American girl in Italy - an iconic photo shot in Florence, Italy

How did this great photograph come about and who are the people in it?

An American girl in Italy by Ruth Orkin
"An American girl in Italy" taken by Ruth Orkin
What do we know about this famous photograph? Well, it was taken by 29-year-old Ruth Orkin in Florence on 12 August, 1951, in the Piazza della Repubblica, in front of Caffè Gilli. The girl attracting all the attention was the then 23-year-old model Ninalee Craig (called Jinx Allen by Orkin). The photograph was conceived inadvertently when Orkin noticed the men ogling the beautiful, six-foot Allen as she walked down the street. Orkin asked Allen to walk down the street again for a second shot. The only staged aspect was that she asked the man on the scooter to tell everyone else not to look at the camera. Ruth Orkin passed away in 1985 after a successful career as a free-lance photographer and, with her husband, film editor and director. Ninalee Craig was still full of fun when she was interviewed in 2011 at the age of 85. She still owned the bright orange shawl that featured in the photograph and described her stay in Florence as having a wonderful time - including being justly admired for her beauty.

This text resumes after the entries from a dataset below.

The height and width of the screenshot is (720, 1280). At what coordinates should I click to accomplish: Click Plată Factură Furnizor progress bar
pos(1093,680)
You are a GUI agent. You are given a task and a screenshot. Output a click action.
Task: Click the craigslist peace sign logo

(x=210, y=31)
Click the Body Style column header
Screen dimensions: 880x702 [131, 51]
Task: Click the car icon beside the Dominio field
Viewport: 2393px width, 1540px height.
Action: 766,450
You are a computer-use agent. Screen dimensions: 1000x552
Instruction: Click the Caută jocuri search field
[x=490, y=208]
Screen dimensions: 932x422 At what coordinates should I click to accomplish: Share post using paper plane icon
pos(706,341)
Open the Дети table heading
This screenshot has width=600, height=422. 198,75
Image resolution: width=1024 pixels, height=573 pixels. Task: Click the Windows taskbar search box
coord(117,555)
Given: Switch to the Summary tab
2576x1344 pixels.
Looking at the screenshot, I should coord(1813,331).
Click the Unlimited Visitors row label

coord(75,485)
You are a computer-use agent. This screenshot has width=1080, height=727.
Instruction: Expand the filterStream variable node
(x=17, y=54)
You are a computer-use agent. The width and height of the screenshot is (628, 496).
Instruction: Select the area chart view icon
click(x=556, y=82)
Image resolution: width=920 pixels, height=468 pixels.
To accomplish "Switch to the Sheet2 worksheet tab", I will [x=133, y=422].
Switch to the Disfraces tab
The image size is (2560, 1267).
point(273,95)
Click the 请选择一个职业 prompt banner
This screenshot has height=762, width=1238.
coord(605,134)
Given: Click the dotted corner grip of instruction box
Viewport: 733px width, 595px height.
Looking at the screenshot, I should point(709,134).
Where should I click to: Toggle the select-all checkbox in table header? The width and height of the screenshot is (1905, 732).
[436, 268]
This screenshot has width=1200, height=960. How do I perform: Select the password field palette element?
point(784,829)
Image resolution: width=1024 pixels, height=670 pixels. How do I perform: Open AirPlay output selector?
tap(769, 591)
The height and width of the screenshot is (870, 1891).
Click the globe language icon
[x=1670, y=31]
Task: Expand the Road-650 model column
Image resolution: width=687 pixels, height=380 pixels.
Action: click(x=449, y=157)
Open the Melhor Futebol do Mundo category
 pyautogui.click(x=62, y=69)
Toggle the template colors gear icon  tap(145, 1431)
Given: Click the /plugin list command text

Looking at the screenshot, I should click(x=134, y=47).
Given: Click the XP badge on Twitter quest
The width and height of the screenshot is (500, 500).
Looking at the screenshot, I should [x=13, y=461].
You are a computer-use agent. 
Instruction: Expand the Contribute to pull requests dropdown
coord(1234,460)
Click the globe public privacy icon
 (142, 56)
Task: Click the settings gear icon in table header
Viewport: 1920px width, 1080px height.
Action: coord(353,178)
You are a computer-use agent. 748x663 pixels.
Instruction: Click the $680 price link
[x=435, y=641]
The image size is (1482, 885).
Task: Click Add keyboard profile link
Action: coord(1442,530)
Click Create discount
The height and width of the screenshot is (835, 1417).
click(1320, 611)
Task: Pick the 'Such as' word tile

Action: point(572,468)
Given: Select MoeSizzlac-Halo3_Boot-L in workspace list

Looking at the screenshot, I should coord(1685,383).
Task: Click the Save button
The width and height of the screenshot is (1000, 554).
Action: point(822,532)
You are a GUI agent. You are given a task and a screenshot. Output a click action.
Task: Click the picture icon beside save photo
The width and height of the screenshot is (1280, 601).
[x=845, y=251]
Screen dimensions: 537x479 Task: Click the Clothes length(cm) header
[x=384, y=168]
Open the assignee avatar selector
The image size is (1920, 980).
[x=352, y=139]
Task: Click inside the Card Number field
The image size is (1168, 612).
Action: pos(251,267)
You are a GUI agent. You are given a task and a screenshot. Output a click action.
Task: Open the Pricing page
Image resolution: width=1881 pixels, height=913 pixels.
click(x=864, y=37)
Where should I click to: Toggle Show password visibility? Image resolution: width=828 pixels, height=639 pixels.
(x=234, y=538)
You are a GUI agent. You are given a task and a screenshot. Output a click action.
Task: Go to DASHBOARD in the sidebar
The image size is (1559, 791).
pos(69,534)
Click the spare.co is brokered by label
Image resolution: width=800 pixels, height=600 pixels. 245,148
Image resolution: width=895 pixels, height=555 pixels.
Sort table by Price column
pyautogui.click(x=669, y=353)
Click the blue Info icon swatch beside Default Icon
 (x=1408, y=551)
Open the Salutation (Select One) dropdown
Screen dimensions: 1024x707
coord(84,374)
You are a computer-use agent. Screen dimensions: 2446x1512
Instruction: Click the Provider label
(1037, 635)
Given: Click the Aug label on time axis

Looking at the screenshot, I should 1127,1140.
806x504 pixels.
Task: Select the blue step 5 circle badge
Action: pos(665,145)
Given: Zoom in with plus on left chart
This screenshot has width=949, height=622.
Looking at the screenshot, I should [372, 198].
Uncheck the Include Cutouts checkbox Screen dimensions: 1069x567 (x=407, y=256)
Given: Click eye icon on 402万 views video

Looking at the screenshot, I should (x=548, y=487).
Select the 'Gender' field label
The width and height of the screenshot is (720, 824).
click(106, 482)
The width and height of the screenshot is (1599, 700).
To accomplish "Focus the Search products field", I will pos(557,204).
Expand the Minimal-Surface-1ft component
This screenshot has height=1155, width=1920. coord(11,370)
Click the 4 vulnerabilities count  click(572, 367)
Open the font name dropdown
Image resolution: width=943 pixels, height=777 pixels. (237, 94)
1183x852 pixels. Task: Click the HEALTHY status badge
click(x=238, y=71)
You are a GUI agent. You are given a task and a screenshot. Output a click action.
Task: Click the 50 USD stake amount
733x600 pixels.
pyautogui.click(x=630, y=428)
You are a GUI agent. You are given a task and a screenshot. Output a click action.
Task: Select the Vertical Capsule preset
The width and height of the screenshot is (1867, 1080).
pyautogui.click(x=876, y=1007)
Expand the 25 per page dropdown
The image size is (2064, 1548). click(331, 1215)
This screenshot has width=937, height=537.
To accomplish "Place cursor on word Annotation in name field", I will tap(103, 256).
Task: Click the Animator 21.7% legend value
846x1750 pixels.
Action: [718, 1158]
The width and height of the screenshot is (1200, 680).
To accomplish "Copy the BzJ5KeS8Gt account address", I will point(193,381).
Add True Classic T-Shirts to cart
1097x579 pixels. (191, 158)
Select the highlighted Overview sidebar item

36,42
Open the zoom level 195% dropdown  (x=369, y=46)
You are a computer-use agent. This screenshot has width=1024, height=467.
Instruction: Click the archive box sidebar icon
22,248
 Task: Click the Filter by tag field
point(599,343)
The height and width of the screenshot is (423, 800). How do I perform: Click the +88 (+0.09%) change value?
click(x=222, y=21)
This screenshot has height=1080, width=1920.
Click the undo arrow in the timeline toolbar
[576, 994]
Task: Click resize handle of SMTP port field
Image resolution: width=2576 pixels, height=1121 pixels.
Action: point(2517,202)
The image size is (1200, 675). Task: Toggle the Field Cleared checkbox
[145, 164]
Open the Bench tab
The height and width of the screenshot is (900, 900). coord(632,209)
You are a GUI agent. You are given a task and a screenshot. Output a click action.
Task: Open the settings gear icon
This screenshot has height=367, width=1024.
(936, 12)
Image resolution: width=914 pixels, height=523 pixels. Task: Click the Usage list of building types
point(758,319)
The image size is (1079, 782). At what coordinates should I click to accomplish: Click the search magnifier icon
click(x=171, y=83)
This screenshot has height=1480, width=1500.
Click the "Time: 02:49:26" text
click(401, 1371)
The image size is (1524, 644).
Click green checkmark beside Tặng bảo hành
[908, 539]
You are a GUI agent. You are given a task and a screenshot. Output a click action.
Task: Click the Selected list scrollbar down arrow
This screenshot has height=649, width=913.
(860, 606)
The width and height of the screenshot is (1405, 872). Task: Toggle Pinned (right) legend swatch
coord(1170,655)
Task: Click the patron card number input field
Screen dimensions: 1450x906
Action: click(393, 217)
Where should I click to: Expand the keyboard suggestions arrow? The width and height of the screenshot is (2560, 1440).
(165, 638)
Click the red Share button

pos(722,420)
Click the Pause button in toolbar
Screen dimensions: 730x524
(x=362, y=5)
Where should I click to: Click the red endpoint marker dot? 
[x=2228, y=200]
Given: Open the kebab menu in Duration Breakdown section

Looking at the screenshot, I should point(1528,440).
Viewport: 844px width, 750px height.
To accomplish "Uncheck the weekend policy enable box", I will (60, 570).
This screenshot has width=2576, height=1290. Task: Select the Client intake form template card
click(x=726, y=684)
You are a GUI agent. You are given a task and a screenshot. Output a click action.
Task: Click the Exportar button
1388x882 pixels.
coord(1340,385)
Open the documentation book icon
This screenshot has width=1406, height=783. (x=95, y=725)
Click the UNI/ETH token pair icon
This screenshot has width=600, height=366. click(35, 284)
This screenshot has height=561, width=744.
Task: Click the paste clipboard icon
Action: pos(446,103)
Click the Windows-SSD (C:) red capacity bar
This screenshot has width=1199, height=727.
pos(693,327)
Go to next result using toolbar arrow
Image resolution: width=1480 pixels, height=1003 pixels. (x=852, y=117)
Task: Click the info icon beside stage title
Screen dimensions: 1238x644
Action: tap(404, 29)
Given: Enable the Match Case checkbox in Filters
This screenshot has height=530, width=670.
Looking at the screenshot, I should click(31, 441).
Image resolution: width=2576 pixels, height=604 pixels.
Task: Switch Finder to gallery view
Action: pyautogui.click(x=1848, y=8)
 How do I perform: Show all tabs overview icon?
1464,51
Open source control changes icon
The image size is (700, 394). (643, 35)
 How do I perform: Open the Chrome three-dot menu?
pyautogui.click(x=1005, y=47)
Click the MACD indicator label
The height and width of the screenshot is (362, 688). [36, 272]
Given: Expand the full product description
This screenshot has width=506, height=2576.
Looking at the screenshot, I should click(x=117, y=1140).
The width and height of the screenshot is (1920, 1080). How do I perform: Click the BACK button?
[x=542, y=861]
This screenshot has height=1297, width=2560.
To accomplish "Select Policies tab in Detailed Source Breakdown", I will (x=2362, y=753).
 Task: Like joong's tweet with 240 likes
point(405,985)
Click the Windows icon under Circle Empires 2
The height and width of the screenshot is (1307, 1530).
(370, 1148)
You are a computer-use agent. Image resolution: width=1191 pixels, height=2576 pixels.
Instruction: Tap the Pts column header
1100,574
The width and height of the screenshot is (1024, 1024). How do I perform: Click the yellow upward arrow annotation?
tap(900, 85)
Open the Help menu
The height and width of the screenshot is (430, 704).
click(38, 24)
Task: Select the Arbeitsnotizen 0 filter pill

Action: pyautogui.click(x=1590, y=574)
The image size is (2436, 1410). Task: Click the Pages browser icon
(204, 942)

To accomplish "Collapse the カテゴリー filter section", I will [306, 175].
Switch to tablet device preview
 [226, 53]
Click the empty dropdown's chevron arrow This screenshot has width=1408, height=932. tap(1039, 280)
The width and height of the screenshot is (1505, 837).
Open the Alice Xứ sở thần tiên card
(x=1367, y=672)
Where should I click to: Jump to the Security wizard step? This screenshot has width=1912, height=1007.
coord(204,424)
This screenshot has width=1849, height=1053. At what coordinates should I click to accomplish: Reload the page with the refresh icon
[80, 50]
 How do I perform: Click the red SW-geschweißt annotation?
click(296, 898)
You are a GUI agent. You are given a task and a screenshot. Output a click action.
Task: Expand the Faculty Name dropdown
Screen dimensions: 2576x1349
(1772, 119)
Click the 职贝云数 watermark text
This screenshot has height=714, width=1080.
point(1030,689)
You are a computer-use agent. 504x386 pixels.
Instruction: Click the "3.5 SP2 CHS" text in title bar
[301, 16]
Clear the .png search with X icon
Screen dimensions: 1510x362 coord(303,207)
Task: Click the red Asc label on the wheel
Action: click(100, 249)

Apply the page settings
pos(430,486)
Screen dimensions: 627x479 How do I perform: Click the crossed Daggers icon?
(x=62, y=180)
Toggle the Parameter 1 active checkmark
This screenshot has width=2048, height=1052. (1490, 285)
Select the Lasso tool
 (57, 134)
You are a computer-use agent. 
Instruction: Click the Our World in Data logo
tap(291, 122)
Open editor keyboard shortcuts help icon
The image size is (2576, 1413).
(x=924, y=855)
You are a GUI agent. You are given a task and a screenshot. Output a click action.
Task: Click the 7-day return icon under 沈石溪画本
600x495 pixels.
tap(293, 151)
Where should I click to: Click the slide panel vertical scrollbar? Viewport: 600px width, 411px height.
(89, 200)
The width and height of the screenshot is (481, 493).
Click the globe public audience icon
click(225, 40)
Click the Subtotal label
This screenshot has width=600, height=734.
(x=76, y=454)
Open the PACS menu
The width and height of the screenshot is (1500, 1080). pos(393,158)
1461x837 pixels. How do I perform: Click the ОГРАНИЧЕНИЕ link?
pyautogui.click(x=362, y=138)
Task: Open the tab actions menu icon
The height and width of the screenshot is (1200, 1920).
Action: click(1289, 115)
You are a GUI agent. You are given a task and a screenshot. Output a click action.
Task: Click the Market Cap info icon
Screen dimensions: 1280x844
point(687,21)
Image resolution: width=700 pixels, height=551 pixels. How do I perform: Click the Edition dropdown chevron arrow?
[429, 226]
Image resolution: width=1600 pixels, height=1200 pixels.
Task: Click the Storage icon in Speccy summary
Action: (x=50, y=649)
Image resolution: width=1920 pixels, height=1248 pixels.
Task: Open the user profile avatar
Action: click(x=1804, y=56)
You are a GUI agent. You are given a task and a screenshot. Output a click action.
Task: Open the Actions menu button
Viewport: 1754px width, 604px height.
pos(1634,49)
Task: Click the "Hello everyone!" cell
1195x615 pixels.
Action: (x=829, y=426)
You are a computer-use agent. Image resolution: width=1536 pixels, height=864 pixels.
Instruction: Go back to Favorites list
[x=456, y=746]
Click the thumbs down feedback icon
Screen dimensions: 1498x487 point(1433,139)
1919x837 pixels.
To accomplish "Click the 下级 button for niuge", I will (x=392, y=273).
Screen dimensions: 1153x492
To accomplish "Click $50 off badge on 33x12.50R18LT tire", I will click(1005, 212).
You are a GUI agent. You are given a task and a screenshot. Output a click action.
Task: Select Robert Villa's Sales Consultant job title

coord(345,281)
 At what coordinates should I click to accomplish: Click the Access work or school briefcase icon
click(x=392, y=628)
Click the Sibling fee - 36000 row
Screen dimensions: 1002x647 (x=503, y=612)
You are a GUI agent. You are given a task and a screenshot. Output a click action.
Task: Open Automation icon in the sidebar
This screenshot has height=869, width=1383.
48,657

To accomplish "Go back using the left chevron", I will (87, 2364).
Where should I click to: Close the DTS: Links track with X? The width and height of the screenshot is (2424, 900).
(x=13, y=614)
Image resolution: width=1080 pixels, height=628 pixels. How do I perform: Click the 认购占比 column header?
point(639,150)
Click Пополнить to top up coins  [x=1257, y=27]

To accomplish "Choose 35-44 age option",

And what about the good-looking guy on the Lambretta scooter? That was none other than Carlo Marchi, one of the offspring of the Italian chemicals magnate, Ferruccio Marchi. After a scandalous and short-lived marriage to a French woman, he was sent by his father to America in 1956 for a "change of scenery". After a playboyish start, he studied business at Columbia and was soon part of the jet set, with numerous friends in Hollywood, including Henry Fonda and Gregory Peck at the start of their careers. His second marriage, to Gioia Falck of the Milanese steel dynasty, lasted more than fifty years and produced three sons. His sister married into the Frescobaldi family. He died in Florence in 2012, aged 82.